Perform the indicated multiplications.$$3(3 R-4)^{2}$$

Answer

**step1** Understanding the Problem

The problem asks us to perform the indicated multiplications for the expression $$3(3 R-4)^{2}$$. This means we need to follow the order of operations: first, calculate the value inside the parentheses, then square that result, and finally multiply the entire expression by 3.

**step2** Analyzing the expression within the parentheses

The expression inside the parentheses is $$3R - 4$$. Here, 'R' is a variable, which represents an unknown number. Since the value of 'R' is not given, we cannot combine $$3R$$ and $$4$$ into a single numerical value. This type of expression, involving an unknown variable, is a fundamental concept in algebra, which is typically introduced in middle school or later, beyond the scope of elementary school mathematics (Kindergarten to Grade 5).

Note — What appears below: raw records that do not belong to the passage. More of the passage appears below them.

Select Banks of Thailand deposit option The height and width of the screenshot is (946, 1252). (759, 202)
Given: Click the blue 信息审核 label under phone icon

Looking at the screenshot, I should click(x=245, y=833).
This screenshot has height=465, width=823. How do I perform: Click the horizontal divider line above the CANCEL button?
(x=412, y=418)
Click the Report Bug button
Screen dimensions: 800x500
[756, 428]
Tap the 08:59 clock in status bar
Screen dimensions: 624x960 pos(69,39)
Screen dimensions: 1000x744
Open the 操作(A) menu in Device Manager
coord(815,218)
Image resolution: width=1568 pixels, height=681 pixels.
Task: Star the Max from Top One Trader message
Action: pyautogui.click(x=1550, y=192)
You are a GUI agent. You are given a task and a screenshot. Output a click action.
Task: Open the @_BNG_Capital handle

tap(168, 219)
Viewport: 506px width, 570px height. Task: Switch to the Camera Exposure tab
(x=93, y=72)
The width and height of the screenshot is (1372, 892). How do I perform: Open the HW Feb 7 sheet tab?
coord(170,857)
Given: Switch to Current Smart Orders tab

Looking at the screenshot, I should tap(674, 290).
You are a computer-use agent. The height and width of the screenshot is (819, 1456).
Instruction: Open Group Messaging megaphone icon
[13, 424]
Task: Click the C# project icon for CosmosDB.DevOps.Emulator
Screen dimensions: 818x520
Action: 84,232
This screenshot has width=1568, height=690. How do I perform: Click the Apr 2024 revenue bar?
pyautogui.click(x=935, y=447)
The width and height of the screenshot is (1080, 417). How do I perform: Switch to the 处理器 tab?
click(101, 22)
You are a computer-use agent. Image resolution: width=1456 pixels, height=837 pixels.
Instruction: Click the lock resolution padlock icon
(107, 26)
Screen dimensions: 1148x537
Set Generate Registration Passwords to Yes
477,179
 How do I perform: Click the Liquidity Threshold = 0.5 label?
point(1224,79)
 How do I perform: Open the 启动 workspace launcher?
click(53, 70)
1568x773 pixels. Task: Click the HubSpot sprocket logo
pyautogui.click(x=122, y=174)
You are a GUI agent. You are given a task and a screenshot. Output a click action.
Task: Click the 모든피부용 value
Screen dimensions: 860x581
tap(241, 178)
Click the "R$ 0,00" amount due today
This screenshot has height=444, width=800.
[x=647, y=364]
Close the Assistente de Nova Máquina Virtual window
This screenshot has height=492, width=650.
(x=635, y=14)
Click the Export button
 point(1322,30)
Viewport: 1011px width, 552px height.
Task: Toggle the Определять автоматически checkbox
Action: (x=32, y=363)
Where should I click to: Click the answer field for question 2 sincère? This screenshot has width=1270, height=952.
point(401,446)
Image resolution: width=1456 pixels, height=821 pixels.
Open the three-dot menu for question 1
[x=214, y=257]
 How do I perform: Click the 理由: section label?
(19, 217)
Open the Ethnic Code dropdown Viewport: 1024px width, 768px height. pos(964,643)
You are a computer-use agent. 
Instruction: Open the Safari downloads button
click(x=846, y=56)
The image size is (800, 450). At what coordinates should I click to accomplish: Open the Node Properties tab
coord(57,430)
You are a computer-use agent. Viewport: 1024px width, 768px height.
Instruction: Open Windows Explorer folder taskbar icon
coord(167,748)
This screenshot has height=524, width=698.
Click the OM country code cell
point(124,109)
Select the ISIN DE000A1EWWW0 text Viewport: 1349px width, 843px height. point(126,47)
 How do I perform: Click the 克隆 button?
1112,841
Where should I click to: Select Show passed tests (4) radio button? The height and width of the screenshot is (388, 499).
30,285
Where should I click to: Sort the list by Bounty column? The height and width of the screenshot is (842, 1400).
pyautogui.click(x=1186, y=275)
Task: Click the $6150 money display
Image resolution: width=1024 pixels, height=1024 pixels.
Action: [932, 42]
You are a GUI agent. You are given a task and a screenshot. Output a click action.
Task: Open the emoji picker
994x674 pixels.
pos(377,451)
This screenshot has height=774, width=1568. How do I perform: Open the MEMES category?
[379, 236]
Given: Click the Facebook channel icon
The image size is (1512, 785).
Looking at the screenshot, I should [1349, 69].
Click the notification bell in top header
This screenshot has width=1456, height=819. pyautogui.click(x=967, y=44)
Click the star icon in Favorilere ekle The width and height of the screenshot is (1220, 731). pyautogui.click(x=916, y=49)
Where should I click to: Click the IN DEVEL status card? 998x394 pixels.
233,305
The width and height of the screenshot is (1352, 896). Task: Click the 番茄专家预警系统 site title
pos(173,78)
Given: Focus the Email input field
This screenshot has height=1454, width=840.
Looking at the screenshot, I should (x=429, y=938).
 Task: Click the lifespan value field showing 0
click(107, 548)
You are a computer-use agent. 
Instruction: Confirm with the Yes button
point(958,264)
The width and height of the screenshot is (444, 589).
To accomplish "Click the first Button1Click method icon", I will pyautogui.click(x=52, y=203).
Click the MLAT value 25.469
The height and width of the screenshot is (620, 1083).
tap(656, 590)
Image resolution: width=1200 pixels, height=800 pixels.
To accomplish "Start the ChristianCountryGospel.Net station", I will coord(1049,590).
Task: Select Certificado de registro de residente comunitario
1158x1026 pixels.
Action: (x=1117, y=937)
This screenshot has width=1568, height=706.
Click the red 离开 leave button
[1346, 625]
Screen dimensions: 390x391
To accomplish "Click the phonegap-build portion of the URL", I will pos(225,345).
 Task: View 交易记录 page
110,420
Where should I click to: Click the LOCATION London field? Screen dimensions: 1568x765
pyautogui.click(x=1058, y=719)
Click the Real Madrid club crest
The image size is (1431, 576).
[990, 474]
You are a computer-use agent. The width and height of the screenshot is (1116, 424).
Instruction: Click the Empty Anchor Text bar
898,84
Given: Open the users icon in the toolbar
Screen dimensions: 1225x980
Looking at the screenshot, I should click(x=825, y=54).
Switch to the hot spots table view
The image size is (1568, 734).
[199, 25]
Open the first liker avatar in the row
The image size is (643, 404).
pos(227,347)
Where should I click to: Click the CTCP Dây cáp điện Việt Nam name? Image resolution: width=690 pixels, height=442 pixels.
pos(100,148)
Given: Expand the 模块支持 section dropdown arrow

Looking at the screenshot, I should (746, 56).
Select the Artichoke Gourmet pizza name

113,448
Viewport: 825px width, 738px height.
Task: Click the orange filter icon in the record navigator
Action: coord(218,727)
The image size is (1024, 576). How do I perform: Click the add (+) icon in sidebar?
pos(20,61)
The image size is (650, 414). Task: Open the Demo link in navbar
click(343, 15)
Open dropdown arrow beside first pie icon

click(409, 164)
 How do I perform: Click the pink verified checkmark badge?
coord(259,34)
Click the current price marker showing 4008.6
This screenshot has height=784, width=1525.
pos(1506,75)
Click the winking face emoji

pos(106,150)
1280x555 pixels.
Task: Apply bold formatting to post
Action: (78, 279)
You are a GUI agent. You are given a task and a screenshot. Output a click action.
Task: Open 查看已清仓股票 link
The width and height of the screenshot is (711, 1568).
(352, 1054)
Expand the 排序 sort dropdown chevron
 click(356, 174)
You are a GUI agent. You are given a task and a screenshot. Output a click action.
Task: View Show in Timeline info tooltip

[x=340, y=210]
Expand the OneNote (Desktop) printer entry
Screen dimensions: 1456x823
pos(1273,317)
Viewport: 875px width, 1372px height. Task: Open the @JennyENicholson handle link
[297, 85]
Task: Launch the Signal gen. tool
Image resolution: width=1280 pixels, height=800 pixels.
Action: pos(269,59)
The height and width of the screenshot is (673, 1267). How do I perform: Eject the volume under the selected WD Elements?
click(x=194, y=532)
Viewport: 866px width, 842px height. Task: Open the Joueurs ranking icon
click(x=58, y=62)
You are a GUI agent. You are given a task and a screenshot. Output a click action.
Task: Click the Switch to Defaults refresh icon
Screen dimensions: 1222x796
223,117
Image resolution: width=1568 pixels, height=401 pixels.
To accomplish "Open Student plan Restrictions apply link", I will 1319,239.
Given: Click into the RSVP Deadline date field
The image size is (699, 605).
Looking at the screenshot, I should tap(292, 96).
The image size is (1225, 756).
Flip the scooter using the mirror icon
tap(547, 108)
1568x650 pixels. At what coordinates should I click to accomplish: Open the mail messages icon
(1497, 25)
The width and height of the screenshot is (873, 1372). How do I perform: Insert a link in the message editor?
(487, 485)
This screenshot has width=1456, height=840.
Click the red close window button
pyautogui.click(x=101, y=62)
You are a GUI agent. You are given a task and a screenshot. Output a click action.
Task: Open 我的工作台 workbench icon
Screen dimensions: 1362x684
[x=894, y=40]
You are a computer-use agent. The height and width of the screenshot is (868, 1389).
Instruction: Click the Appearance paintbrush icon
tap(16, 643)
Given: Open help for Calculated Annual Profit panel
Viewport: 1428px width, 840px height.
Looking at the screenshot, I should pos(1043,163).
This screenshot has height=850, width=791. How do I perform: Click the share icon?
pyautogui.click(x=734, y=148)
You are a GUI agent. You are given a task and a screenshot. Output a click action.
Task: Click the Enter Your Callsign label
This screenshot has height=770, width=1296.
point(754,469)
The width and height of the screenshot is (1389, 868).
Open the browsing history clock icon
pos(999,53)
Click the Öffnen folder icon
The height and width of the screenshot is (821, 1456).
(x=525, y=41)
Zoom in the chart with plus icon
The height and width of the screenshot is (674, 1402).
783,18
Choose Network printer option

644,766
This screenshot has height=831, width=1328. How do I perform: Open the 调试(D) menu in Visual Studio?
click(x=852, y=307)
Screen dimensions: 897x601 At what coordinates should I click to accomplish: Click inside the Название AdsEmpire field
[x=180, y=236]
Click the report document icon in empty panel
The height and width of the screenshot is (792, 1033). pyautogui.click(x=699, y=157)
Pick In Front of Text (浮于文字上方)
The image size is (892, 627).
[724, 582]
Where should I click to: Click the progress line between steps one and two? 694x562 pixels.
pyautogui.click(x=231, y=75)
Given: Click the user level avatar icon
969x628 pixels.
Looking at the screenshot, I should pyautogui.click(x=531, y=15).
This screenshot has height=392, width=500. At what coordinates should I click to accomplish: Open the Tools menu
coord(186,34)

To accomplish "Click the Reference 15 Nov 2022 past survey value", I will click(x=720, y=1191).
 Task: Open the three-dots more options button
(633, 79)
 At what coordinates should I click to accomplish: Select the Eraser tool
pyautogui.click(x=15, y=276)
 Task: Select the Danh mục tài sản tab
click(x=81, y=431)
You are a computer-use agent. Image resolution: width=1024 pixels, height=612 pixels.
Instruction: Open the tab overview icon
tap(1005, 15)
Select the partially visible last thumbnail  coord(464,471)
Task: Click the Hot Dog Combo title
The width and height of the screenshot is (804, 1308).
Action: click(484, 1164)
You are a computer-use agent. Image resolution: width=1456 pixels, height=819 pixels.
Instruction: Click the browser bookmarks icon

However, we can proceed by applying the rules of algebra to simplify the expression.

**step3** Performing the squaring operation

The expression $$(3R - 4)^{2}$$ means we need to multiply the quantity $$(3R - 4)$$ by itself.
So, we have $$(3R - 4) \times (3R - 4)$$. To multiply these two terms, we distribute each term from the first parenthesis to each term in the second parenthesis:
1. Multiply the first term of the first parenthesis ($$3R$$) by the first term of the second parenthesis ($$3R$$):
$$3R \times 3R = 9R^2$$ (This means $$3 \times 3 = 9$$ and $$R \times R = R^2$$).
2. Multiply the first term of the first parenthesis ($$3R$$) by the second term of the second parenthesis ($$-4$$):
$$3R \times (-4) = -12R$$
3. Multiply the second term of the first parenthesis ($$-4$$) by the first term of the second parenthesis ($$3R$$):
$$-4 \times 3R = -12R$$
4. Multiply the second term of the first parenthesis ($$-4$$) by the second term of the second parenthesis ($$-4$$):
$$-4 \times (-4) = 16$$ (A negative number multiplied by a negative number results in a positive number).
Now, we combine these four results: $$9R^2 - 12R - 12R + 16$$.
We can combine the terms that have 'R' in them: $$-12R - 12R = -24R$$.
So, the squared expression simplifies to: $$9R^2 - 24R + 16$$. This process involves algebraic distribution and combining like terms, which are typically taught beyond elementary grades.

**step4** Performing the final multiplication

Finally, we need to multiply the entire simplified expression, $$9R^2 - 24R + 16$$, by $$3$$. We do this by multiplying each term inside the parentheses by $$3$$:
1. Multiply $$3$$ by $$9R^2$$: $$3 \times 9R^2 = 27R^2$$
2. Multiply $$3$$ by $$-24R$$: $$3 \times (-24R) = -72R$$
3. Multiply $$3$$ by $$16$$: $$3 \times 16 = 48$$
Combining these results, the final simplified expression is: $$27R^2 - 72R + 48$$. This completes the indicated multiplications.